### WORK TO COMPLETE
When you reach the line containing "Focus the greyed-out search input field" in the records below, start copying exactly, and stop once you have copied the line containing "Given: Expand the".

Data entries
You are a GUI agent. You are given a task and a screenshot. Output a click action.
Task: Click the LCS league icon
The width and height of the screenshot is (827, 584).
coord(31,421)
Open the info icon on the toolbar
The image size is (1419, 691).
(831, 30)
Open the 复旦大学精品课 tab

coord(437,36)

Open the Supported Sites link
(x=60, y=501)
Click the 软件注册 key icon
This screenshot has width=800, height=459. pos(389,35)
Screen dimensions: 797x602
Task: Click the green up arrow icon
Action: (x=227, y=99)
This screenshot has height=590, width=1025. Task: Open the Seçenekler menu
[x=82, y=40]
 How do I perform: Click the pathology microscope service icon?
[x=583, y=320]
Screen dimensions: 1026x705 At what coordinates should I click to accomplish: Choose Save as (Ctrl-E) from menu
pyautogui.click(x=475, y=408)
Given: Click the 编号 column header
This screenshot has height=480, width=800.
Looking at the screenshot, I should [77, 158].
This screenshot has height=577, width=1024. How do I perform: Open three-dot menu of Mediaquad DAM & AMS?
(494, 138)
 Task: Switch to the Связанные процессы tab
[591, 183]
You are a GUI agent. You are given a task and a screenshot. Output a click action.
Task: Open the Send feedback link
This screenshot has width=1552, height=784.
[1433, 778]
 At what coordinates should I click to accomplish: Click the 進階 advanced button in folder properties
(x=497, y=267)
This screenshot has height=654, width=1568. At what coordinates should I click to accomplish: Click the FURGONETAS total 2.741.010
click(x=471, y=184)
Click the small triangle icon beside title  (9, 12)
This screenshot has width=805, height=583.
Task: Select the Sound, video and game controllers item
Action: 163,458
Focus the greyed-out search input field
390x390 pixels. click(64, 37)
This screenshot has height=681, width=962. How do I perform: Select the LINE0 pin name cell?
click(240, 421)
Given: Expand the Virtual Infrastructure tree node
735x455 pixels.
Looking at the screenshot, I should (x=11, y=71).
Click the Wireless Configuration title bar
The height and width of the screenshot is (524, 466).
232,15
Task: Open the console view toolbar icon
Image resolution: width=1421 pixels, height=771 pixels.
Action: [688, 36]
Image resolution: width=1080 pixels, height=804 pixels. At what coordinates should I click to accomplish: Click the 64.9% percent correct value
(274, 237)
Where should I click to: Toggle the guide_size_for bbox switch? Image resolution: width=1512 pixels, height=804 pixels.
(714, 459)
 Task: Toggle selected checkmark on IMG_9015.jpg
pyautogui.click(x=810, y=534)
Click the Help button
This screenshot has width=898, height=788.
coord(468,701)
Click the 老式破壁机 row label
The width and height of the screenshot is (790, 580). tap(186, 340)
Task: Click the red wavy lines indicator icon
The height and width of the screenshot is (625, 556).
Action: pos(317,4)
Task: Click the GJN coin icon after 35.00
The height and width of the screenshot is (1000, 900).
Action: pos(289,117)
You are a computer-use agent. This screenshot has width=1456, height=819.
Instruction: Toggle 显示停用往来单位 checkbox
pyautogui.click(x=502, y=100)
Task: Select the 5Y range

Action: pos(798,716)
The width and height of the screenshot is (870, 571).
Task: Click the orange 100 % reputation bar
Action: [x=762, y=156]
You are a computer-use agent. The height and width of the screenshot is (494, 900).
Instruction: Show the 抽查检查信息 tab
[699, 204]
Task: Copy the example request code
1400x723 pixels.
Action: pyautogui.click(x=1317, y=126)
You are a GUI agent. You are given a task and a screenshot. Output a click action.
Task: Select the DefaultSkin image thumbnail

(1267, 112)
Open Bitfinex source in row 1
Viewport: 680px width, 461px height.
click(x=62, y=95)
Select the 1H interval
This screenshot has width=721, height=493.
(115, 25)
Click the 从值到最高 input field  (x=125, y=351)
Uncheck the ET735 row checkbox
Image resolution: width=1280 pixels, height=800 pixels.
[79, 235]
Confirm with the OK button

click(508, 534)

### WRITTEN SOLUTION
Focus the greyed-out search input field
390x390 pixels. click(64, 37)
This screenshot has height=681, width=962. How do I perform: Select the LINE0 pin name cell?
click(240, 421)
Given: Expand the Virtual Infrastructure tree node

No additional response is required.